BEGIN

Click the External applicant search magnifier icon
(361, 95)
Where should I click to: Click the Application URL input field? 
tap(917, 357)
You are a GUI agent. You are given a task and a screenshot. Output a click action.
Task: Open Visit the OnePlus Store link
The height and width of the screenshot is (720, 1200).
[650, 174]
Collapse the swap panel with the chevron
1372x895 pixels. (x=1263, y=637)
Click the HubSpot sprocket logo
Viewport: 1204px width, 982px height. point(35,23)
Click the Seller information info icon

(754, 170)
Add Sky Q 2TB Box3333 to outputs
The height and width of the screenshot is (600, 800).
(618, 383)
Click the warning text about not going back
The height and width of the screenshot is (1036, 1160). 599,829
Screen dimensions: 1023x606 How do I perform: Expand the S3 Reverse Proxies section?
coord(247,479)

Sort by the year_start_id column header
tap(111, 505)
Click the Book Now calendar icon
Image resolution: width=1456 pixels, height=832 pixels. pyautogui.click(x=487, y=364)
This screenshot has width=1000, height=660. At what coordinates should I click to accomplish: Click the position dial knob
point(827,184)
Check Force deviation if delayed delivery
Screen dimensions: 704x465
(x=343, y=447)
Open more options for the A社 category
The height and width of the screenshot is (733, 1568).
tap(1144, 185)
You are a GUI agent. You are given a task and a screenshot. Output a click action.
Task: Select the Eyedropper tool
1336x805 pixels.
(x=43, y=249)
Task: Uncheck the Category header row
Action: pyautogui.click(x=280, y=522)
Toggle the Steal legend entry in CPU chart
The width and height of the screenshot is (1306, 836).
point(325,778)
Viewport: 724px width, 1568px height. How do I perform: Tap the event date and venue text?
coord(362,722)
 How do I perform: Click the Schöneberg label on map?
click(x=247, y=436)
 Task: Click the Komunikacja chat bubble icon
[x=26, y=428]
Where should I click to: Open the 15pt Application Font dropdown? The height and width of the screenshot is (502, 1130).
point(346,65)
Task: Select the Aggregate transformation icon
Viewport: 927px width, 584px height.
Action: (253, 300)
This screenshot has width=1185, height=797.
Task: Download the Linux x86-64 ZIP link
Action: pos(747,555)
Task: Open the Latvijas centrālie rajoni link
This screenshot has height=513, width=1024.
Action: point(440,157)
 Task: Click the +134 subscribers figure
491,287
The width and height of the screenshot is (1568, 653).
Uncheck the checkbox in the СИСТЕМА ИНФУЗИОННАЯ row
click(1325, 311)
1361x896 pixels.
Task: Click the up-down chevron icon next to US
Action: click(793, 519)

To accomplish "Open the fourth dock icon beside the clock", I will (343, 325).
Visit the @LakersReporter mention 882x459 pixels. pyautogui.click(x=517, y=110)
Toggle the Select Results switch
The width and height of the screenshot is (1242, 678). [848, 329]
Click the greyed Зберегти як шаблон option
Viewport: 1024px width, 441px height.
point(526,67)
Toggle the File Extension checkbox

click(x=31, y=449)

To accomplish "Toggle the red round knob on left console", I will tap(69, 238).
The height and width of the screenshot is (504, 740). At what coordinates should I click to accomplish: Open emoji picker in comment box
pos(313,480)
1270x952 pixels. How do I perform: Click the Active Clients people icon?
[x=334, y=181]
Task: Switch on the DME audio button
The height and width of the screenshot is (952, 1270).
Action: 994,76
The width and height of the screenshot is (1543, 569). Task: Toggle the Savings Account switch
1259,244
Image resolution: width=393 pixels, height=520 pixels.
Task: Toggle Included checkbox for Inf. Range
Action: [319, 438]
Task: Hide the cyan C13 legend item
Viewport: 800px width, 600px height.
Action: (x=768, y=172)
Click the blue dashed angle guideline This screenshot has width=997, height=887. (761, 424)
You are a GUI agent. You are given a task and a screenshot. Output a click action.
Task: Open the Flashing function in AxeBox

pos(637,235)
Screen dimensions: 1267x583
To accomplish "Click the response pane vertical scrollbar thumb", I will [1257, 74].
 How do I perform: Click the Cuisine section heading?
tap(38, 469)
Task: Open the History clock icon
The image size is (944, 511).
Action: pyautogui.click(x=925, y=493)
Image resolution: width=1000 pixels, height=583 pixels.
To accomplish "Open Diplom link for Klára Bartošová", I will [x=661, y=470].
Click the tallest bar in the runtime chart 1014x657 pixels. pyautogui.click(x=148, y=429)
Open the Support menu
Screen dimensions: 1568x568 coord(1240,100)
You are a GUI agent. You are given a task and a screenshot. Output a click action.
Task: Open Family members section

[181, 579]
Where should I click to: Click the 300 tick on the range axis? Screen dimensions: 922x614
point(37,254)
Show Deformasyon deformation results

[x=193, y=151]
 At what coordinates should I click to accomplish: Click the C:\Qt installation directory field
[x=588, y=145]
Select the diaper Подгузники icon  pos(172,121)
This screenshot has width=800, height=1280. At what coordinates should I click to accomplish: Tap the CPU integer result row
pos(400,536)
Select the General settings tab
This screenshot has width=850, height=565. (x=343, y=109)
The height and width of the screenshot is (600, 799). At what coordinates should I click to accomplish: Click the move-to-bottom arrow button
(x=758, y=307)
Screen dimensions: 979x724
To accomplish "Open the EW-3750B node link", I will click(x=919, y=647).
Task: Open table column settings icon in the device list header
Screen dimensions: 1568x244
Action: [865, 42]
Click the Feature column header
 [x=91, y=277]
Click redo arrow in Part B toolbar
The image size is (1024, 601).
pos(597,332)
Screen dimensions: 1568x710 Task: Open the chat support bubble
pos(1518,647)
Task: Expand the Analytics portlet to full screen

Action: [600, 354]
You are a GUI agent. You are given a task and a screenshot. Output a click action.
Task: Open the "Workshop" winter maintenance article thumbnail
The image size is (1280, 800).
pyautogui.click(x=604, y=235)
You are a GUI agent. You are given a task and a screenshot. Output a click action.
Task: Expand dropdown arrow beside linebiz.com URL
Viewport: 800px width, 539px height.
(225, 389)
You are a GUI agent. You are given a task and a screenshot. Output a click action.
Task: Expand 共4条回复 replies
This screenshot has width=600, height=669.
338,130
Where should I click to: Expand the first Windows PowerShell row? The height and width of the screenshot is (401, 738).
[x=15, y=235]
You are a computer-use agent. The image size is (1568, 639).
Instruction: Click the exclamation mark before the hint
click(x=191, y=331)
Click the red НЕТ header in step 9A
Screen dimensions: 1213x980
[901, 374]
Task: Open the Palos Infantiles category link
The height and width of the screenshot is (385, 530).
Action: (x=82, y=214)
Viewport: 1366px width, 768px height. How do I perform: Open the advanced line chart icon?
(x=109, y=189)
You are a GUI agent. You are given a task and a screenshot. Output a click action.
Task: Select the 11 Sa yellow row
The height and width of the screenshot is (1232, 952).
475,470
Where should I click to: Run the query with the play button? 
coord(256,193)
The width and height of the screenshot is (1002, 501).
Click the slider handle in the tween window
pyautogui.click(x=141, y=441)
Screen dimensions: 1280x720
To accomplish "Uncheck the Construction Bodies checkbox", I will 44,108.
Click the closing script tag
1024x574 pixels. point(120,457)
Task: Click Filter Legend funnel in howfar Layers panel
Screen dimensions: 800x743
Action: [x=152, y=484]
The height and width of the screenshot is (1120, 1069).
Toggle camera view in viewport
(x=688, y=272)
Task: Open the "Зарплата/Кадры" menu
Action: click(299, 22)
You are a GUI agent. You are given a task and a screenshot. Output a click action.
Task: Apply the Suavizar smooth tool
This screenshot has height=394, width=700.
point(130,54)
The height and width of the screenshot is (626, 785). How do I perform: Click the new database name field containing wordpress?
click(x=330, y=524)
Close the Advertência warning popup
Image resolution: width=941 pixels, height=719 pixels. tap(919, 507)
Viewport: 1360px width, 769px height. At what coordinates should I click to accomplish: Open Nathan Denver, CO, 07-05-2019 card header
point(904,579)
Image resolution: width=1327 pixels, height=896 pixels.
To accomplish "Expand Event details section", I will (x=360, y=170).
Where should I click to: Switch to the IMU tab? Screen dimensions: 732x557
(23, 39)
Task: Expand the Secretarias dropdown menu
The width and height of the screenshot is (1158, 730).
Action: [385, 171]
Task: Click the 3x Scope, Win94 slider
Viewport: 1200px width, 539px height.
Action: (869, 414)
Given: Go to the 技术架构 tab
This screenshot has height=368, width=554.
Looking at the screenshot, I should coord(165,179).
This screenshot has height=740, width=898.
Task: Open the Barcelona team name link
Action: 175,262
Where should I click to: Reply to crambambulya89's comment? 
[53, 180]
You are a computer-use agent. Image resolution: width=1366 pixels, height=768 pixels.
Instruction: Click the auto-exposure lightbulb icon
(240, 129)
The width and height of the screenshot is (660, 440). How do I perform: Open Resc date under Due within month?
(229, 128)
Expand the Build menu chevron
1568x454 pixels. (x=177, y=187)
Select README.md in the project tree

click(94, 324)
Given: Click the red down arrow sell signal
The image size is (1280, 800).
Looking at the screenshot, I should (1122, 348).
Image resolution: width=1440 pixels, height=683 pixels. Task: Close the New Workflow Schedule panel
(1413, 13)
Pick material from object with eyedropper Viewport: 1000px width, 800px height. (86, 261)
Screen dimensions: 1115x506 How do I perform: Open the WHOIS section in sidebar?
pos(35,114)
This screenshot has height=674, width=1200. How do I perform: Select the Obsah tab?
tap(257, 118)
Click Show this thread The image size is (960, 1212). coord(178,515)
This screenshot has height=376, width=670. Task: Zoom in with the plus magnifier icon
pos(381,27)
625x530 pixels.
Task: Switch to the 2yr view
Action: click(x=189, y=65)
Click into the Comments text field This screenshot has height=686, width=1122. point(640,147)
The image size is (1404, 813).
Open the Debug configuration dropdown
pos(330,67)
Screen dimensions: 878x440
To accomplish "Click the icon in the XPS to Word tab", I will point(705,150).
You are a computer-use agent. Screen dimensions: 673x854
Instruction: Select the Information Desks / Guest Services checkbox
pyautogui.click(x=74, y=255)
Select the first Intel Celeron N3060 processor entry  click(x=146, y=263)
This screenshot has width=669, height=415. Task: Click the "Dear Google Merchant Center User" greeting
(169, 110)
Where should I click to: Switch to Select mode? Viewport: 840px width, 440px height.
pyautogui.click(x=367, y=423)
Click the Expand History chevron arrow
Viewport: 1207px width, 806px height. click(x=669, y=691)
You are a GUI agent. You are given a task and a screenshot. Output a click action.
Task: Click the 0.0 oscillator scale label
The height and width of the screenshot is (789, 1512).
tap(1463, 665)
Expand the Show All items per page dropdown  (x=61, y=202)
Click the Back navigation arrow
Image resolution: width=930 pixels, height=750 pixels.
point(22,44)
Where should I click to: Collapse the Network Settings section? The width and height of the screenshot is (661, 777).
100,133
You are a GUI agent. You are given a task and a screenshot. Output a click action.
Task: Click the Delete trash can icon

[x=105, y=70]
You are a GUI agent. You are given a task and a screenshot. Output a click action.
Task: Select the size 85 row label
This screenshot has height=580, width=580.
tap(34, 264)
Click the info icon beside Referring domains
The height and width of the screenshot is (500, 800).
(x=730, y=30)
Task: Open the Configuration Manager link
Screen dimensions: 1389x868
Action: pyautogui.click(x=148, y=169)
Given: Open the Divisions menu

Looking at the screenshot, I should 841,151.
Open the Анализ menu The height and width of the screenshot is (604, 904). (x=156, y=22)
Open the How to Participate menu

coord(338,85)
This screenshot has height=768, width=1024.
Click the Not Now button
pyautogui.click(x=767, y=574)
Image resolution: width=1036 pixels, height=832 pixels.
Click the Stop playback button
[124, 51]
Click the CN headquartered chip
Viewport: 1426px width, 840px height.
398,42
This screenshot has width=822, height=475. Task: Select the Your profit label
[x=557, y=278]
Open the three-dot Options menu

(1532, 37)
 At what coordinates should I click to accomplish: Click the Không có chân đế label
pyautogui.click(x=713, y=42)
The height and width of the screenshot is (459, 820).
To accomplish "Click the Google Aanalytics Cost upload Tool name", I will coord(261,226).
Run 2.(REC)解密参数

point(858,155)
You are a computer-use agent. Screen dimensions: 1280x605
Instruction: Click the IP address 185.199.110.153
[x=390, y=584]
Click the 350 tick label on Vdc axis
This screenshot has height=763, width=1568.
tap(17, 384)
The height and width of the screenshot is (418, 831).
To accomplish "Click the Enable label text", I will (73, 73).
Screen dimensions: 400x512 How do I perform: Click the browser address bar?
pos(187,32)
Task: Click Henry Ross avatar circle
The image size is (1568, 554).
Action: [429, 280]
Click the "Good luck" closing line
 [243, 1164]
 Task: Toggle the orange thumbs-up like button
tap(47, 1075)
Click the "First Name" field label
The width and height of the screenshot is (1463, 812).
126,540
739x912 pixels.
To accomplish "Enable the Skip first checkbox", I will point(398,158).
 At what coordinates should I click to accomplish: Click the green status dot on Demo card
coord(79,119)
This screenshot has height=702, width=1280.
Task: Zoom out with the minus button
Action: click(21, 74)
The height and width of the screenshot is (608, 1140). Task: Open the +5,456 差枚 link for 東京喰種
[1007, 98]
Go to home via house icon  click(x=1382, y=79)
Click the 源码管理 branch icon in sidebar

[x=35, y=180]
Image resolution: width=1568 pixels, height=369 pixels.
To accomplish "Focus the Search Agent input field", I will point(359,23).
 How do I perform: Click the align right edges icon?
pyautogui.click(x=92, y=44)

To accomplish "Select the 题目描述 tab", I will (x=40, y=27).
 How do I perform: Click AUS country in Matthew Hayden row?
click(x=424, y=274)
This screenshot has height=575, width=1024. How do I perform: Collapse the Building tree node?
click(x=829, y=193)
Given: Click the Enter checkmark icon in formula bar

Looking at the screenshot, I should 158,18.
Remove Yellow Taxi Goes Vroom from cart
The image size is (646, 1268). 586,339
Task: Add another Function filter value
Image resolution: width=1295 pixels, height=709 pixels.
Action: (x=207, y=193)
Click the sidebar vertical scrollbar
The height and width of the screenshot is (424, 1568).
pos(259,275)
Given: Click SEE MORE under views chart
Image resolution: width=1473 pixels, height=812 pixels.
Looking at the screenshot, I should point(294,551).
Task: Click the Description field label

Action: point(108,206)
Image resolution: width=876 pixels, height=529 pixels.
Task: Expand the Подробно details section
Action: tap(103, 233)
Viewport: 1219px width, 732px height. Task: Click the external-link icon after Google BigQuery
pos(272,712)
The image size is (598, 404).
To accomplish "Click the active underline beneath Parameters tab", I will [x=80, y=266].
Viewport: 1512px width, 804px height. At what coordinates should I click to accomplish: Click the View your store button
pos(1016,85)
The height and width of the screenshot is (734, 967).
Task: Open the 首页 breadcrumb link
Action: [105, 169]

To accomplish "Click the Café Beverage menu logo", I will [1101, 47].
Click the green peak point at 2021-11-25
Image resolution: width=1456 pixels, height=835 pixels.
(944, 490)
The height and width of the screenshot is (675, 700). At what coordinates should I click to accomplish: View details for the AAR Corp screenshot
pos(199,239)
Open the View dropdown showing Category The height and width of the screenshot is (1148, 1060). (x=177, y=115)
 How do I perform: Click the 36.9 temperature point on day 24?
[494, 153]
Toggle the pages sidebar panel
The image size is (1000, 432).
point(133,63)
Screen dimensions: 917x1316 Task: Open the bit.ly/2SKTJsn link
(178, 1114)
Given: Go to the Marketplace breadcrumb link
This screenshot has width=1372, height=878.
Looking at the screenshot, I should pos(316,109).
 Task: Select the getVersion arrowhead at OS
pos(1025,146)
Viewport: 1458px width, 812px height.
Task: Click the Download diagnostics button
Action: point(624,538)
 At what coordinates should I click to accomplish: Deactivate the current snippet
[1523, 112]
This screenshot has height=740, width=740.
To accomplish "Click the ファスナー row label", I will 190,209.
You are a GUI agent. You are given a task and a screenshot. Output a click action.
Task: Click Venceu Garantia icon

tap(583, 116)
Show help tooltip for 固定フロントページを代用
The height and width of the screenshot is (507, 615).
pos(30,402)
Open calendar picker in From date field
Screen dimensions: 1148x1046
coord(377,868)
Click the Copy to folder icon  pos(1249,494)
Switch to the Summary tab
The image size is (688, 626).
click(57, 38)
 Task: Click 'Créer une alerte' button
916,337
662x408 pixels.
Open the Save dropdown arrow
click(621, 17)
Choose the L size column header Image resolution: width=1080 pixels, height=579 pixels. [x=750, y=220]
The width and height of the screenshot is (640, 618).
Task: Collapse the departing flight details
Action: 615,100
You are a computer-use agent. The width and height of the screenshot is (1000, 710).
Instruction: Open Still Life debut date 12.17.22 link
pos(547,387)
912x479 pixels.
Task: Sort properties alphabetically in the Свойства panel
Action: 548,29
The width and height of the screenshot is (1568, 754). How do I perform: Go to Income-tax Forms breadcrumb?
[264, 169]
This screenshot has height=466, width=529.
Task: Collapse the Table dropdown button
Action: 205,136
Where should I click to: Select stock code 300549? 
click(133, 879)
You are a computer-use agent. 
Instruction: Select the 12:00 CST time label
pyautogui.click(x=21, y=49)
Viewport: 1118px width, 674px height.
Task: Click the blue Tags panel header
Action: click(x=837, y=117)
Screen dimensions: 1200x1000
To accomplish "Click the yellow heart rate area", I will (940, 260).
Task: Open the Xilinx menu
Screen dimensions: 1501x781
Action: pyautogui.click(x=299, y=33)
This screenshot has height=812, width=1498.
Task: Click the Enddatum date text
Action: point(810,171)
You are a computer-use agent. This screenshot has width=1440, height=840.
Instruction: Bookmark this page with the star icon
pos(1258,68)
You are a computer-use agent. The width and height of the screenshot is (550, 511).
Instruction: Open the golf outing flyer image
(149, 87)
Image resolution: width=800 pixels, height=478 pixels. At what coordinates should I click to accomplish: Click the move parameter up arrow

END

The expected answer holds each line from the listing above where the string "Enable" is present.

To accomplish "Click the Enable label text", I will (73, 73).
To accomplish "Enable the Skip first checkbox", I will point(398,158).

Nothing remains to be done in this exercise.